1. **Understanding Velocity and Position:** The problem gives us velocity, `v`, which tells us how quickly the position, `s`, is changing over time, `t`. So, `v = ds/dt` basically means `v` is the "speed-finding part" of `s`. To find `s` itself, we need to "undo" that "speed-finding part." It's like knowing the ingredients and trying to guess the recipe!

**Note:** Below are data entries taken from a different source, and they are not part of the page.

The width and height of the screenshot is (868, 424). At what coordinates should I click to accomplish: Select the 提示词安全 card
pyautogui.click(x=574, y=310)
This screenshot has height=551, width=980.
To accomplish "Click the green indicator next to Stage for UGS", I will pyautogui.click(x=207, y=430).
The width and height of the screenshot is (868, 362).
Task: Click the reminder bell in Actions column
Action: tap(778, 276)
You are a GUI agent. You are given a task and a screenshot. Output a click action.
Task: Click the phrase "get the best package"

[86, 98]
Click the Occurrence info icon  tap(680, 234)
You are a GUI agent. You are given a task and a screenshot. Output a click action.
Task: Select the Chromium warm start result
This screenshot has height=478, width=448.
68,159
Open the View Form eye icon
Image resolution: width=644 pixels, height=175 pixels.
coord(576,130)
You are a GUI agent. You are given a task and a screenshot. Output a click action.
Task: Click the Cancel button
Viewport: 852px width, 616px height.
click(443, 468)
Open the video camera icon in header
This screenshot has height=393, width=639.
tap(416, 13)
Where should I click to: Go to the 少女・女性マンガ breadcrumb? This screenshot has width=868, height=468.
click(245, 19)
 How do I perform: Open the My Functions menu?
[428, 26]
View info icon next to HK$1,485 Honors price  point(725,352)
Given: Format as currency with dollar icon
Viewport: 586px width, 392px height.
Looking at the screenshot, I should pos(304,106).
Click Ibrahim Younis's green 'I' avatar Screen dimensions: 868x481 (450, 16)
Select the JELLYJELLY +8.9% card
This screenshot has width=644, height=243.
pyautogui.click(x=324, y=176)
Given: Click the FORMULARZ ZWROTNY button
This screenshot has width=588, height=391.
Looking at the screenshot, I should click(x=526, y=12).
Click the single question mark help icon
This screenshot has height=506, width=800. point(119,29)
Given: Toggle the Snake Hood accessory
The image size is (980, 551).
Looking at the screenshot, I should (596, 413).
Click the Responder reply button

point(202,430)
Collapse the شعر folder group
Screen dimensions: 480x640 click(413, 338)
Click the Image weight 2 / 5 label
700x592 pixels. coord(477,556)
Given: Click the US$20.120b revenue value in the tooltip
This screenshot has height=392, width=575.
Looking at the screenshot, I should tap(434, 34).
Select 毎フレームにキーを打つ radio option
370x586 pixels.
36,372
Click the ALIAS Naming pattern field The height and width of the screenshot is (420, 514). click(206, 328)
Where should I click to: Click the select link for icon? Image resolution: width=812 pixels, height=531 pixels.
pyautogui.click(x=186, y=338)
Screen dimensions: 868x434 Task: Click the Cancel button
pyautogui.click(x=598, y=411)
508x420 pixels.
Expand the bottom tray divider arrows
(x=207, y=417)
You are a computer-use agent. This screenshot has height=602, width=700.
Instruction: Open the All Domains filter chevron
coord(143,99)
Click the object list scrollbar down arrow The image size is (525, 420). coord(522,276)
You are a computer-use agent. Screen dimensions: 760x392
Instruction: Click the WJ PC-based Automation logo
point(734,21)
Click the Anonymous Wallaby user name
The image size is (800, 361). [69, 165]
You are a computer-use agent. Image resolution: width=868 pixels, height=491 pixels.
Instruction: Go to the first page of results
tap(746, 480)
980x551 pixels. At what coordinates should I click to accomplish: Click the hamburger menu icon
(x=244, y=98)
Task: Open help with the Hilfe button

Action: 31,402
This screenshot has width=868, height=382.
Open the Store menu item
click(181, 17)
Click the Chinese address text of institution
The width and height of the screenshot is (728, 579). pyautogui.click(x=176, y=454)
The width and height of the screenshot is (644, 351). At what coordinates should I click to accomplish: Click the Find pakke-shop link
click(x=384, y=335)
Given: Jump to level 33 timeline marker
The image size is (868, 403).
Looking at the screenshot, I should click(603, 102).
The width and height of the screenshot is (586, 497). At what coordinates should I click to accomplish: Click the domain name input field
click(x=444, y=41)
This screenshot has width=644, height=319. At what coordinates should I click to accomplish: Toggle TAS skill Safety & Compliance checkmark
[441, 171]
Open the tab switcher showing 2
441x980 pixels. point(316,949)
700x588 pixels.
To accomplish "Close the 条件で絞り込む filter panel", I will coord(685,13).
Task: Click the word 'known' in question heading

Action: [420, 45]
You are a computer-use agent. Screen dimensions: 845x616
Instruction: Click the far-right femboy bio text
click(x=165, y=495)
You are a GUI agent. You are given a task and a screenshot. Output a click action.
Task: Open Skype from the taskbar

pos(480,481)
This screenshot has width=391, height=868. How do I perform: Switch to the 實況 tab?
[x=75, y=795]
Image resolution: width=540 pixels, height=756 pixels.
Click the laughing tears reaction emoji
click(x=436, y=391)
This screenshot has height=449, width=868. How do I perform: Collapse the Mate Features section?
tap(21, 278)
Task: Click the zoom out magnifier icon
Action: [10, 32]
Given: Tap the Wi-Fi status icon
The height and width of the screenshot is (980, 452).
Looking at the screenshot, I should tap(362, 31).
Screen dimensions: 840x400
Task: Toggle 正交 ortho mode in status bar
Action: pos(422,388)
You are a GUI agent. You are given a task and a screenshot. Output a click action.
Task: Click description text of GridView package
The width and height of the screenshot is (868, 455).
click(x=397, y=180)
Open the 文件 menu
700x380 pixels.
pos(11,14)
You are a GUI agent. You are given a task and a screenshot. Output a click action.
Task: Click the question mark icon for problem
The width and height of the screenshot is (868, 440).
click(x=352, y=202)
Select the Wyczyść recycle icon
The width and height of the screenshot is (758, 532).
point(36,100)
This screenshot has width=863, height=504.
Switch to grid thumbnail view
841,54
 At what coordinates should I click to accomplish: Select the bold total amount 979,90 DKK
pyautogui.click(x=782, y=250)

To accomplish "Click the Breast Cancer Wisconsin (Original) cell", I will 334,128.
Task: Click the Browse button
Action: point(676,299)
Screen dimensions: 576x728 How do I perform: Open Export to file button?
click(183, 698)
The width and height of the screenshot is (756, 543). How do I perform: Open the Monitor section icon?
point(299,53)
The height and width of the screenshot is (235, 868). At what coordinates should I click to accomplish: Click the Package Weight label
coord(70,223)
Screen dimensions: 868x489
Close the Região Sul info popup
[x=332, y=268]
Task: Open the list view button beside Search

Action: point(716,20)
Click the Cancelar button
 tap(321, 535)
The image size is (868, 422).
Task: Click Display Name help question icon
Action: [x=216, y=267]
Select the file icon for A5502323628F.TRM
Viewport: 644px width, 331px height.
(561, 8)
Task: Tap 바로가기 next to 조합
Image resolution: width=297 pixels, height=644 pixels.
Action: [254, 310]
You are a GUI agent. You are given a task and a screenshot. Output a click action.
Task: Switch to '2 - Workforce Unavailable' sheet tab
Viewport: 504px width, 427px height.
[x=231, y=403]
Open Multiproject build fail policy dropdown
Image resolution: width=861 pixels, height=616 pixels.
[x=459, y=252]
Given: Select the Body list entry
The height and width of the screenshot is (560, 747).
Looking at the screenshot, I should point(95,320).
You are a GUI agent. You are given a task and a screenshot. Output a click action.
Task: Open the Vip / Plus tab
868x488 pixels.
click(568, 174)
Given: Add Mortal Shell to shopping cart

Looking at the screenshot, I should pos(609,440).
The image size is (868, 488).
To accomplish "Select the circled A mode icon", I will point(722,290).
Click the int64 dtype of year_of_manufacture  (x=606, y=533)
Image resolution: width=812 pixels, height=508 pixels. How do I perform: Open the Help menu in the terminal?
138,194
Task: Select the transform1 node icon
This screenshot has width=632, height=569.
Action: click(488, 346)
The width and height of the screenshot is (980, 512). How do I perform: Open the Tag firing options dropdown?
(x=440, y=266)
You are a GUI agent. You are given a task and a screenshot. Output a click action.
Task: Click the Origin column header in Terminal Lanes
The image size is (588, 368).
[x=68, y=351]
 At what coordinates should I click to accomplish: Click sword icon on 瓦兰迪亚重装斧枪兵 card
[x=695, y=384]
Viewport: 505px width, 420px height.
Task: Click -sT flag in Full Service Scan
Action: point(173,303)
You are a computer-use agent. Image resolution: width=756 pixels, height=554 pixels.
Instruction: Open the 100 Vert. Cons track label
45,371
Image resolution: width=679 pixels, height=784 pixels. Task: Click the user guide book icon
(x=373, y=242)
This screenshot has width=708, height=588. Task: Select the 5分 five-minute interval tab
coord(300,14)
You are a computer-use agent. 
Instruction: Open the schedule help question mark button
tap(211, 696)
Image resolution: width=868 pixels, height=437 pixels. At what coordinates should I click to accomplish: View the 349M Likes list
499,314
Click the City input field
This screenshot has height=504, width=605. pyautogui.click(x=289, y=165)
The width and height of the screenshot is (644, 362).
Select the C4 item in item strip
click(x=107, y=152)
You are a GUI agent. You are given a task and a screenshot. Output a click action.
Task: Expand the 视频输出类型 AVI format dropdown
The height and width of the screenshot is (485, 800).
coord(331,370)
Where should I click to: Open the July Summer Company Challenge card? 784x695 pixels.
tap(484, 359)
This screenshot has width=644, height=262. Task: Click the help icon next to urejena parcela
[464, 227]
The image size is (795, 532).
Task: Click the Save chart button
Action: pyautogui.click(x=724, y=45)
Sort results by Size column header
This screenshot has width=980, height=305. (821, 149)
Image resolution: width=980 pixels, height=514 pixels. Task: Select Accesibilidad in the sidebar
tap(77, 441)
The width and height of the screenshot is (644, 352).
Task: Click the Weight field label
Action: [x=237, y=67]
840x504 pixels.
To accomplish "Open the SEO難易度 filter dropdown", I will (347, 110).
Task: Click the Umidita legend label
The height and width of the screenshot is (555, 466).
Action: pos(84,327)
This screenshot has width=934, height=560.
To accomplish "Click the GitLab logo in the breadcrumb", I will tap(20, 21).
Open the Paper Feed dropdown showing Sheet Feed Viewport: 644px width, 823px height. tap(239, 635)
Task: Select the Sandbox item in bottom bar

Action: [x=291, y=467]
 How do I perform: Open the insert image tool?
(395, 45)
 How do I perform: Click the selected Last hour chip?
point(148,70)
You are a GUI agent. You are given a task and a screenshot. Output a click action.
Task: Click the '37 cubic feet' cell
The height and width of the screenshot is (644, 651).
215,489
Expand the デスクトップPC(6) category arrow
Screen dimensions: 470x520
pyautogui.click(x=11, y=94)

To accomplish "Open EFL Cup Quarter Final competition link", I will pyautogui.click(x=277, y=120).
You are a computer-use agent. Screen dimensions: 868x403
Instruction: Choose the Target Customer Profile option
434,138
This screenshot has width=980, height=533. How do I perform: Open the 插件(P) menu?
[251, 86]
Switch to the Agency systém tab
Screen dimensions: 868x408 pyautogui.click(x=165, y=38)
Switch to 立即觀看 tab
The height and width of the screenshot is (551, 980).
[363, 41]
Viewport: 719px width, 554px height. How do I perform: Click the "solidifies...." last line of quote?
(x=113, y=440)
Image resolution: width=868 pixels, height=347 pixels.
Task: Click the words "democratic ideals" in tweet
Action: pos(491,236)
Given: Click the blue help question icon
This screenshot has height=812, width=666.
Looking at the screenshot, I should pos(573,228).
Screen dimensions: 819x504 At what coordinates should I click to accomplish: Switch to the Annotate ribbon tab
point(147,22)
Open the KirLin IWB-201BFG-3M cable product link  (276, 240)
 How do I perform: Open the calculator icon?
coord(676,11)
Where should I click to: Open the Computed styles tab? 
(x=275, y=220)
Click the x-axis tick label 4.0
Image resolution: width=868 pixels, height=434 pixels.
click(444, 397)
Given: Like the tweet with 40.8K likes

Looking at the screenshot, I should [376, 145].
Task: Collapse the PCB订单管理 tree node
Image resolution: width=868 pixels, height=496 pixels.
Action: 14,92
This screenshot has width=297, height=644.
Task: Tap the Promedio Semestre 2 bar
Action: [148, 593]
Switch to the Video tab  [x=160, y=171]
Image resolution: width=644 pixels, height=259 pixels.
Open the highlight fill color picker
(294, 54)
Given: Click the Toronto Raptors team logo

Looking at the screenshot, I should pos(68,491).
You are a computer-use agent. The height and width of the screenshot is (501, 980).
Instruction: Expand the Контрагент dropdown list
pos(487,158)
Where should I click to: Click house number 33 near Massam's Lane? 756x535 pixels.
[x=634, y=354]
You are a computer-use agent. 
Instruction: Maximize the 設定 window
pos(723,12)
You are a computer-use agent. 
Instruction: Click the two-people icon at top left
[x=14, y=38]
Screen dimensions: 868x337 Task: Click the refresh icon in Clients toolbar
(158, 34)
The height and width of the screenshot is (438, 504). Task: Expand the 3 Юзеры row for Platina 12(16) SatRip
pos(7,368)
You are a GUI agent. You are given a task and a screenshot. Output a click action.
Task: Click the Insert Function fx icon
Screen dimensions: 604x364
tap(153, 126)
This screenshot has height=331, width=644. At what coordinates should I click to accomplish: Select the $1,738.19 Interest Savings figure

2. **Guessing the Position Function:** I remember from school that if you have a `sin` function, like `sin(stuff)`, and you find its "speed-finding part" (its derivative), you often get a `cos(stuff)` part. Our `v` has a `cos(2t/π)` in it, so my first guess for `s(t)` would be something with `sin(2t/π)`.
* Let's check: If `s(t) = sin(2t/π)`, and we try to find its "speed-finding part" (`ds/dt`), we get `cos(2t/π)` multiplied by the "speed-finding part" of what's inside the `sin` (which is `2t/π`). The "speed-finding part" of `2t/π` is just `2/π`.
* So, `ds/dt = cos(2t/π) * (2/π)`, which matches exactly what the problem gave us for `v`! Yay!

3. **Adding the "Secret Number":** Whenever we "undo" a "speed-finding part," there's always a constant number, let's call it `C`, that could have been there but disappeared when we found the "speed-finding part." Think about it: if `s(t) = sin(2t/π) + 5`, its "speed-finding part" is still `(2/π)cos(2t/π)` because the `5` just disappears. So, our position function is actually `s(t) = sin(2t/π) + C`.

4. **Finding the "Secret Number" C:** The problem gives us a super important clue: `s(π^2) = 1`. This means when `t` is `π^2`, the position `s` is `1`. We can use this to find `C`!
* Let's plug `t = π^2` into our `s(t)`:
`s(π^2) = sin(2 * π^2 / π) + C`
`s(π^2) = sin(2π) + C`
* Now, I remember from geometry class that `sin(2π)` (which is the same as `sin(360 degrees)` on a circle) is `0`.
* So, we have: `1 = 0 + C`.
* This means `C = 1`!

5. **Putting It All Together:** Now we know our "secret number"! So, the complete position function at time `t` is:
`s(t) = sin(2t/π) + 1`

And that's it! We found the position function just like we were teaching a friend!